The Equality Officer noted that it was clear the Complainant was fully competent and capable of undertaking her duties without the need for the taking of appropriate measures by the Respondent and that there was no evidence that her disability made it any more difficult for her to deal with that workload.
Harassment Prior to Claim to Tribunal
The Equality Officer noted that the issue that caused the most distress to the Complainant prior to her going on maternity leave was the request for a meeting with her colleagues to discuss the issues arising with respect to her sick certificates. He further noted that in harassment cases generally, the first question to be answered is a subjective one: did the Complainant genuinely consider that they were being harassed? In all the circumstances of the present case, her noted the answer was yes. However he further noted that the key question was whether that harassment was related to her disability.
The Tribunal concluded that the Respondent treated the Complainant in a hostile and intimidating manner and that the Complainant’s disability was more than a trivial influence in that treatment.
In relation to whether the Complainant was harassed with respect to her disability, he noted that the Acts provide in Section 14A that “it is a defence for the employer to prove that (it) took such steps as are reasonably practicable…to prevent the person from harassing or sexually harassing the victim..” The Equality Officer was satisfied that the Respondent had a harassment policy which, in all the circumstances of the present complaint, was adequate enough to provide the Complainant with recourse to make a harassment complaint and to meet the requirements of Section 14A in that respect. He rules that the Respondent was entitled to rely on the defence available in Section 14A.
The Equality Officer referred to the case of Tom Barrett v Department of Defence where the Labour Court set out the three components which must be present for a claim of victimisation under section 74(2) of the Acts to be made out. It stated that (i) the complainant must have taken action of a type referred to at paragraphs (a)-(g) of section 74(2) – what it terms a protected act, (ii) the complainant must be subjected to adverse treatment by his/her employer and (iii) the adverse treatment must be in reaction to the protected act having been taken by the complainant.
In short, the Equality Officer noted that the management view of the Complainant became appreciably more hostile towards her after she made her complainant to the Tribunal. He did not accept that the Respondent’s standard practice was that in choosing a person to be made redundant, the determining factor is seniority within the department concerned rather than the organisation as a whole. He concluded that he was satisfied that the Complainant’s dismissal by the Respondent was a reaction to the taking of a protected act by her and the Respondent provided no rebuttal to this claim.

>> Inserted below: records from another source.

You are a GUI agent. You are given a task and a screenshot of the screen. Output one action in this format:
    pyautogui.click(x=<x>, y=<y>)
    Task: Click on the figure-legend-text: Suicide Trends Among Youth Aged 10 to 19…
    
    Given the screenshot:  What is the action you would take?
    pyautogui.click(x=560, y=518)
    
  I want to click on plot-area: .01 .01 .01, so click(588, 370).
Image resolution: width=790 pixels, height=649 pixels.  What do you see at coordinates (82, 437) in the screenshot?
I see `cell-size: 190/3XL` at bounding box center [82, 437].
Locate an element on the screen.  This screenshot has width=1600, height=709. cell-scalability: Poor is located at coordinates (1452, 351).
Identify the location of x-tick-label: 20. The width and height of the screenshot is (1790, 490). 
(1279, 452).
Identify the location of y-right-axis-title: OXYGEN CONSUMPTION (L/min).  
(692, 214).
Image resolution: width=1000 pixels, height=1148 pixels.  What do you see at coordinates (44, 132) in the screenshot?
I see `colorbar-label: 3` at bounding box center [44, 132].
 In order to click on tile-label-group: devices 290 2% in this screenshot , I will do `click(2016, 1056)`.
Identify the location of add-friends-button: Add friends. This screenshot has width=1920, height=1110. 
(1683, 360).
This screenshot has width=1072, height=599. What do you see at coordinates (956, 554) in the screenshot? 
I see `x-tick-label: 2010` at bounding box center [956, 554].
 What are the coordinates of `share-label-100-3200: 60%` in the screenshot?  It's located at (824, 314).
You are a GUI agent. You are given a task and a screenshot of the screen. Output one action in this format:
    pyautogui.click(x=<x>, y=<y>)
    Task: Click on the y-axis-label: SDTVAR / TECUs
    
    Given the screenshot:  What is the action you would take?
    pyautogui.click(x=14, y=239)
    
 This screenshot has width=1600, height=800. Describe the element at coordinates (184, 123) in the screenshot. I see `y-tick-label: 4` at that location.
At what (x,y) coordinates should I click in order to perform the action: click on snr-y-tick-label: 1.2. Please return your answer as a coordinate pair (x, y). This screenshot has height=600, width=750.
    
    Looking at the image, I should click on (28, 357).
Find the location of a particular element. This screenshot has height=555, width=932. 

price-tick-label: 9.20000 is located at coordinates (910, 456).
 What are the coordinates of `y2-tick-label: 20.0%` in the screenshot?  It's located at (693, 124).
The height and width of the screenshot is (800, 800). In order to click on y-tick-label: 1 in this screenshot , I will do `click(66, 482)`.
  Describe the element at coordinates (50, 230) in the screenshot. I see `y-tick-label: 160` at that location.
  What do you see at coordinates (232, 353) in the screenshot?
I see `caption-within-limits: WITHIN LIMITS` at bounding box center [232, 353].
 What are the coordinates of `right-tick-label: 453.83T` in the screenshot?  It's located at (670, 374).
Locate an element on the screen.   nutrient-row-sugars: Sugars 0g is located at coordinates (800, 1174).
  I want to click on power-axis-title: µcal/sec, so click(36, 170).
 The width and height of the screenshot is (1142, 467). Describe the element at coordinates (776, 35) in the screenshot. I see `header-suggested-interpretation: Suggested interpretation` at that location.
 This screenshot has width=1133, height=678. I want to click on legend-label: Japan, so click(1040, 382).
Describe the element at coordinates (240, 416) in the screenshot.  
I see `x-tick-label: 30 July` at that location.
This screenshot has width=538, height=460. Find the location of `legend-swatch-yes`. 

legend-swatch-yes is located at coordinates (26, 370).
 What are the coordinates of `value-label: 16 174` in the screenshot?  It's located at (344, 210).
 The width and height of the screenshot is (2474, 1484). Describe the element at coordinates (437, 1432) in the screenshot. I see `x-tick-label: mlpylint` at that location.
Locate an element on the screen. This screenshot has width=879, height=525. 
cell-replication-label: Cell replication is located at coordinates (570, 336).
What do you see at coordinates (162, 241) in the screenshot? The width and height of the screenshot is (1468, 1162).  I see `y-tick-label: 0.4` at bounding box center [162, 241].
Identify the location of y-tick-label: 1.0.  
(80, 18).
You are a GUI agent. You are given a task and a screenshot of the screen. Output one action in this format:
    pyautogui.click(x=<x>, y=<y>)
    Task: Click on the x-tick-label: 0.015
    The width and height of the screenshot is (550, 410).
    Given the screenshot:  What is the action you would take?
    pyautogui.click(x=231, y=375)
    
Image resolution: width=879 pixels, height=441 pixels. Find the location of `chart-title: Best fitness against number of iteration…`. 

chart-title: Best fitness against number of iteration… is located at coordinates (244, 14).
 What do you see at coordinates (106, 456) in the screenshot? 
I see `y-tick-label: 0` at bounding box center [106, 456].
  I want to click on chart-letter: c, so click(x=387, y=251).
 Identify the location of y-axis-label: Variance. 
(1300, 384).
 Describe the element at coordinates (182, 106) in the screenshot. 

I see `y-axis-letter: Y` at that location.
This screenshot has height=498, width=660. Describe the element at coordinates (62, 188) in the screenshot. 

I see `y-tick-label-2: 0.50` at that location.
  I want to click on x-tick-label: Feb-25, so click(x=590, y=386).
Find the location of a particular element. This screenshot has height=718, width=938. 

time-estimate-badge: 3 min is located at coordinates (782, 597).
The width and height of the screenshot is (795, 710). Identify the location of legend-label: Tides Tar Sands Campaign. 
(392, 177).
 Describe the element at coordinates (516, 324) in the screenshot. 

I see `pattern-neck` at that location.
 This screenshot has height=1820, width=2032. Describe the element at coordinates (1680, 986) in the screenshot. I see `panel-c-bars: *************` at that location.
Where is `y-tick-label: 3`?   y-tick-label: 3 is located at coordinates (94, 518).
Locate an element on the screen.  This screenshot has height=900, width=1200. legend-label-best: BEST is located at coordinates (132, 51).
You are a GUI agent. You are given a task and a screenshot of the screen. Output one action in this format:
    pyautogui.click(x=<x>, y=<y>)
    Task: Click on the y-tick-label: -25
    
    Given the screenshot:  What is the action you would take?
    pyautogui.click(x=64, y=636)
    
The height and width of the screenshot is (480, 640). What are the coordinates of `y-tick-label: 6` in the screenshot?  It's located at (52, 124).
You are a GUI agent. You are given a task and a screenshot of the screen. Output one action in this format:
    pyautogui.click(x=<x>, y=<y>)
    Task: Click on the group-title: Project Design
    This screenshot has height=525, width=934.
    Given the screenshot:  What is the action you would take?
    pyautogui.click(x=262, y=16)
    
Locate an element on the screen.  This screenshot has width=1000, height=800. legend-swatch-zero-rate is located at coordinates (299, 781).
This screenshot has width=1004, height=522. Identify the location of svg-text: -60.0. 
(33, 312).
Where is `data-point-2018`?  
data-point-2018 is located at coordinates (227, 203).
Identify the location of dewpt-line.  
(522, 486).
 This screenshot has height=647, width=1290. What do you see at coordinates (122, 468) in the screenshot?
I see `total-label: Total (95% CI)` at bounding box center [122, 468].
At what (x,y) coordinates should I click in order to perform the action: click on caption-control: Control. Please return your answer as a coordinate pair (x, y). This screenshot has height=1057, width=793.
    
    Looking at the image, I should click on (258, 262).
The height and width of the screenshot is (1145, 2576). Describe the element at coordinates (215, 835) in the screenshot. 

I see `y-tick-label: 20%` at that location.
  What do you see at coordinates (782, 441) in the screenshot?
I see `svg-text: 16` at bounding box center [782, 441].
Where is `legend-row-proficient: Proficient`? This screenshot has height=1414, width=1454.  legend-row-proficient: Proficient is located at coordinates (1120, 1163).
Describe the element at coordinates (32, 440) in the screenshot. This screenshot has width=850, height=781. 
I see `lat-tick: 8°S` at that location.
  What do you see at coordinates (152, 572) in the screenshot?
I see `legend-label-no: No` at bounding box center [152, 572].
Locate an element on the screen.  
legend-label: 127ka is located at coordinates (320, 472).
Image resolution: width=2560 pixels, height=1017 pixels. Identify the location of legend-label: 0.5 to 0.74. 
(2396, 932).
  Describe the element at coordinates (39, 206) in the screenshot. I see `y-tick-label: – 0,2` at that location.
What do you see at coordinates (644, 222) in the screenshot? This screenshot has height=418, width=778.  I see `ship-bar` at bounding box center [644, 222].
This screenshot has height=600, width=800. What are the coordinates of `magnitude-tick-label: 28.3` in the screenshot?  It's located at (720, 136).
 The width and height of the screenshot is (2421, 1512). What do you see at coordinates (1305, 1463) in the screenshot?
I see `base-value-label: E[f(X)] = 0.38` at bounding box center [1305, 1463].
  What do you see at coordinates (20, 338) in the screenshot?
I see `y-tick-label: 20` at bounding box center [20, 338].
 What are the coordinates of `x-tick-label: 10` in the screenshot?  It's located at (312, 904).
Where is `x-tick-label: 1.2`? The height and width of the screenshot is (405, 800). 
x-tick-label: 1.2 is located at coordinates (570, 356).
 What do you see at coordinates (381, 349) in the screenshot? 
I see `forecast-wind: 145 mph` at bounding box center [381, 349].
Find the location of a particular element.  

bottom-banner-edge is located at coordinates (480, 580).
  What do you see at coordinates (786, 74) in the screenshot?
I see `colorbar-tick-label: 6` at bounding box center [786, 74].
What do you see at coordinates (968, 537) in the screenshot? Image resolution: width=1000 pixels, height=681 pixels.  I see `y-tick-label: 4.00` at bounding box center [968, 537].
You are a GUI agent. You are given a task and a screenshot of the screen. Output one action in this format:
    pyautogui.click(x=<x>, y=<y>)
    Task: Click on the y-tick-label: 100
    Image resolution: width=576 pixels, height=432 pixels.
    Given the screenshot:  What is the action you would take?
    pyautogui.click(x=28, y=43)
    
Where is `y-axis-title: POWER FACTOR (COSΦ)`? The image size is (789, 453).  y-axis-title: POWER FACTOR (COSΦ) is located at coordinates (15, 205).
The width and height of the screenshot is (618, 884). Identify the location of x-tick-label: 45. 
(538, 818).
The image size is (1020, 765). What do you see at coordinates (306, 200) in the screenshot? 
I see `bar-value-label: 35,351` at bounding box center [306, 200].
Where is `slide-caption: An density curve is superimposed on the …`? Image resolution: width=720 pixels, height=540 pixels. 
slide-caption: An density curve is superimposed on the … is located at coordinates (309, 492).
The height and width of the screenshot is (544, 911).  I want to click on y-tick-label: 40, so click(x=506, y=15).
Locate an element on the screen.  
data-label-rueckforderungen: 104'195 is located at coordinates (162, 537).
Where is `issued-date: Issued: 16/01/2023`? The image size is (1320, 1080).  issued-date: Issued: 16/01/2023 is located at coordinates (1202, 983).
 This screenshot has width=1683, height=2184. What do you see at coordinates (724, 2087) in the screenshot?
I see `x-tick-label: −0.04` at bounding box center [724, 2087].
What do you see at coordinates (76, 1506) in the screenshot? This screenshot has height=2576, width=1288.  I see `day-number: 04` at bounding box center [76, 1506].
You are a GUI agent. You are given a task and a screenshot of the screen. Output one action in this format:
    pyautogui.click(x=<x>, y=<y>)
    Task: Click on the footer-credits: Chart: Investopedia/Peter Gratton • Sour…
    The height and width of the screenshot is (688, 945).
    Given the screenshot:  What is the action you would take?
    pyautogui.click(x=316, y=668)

- The Complainant failed to establish a prima facie case that the Respondent discriminated against her on the gender, family status and/or disability grounds pursuant to section 6(2)(a), 6(2)(c) and 6(2)(g) of the Acts in terms of training and/or promotion/regrading contrary to s.8(6)(c) and 8(6)(d) of the Acts.
- The Complainant failed to establish a prima facie case that the Respondent failed to provide her with equal remuneration on the family status and/or disability ground pursuant to section 6(2)(c) and 6(2)(g) of the Acts and contrary to s.29 of the Acts.
- The Complainant has established a prima facie case that the Respondent harassed her on the disability ground pursuant to section 6(2)(g) of the Acts in terms of training and contrary to s.14A of the Acts, but the Respondent has successfully rebutted this prima facie case, in the context of Section 14A(2) of the Acts.
- The Respondent victimised the Complainant in terms of section 74(2) of the Acts, in terms of her treatment by it and in terms of her dismissal by it.
The Equality Officer ordered the Respondent to pay to the Complainant the sum of €45,000 in respect of the victimisation.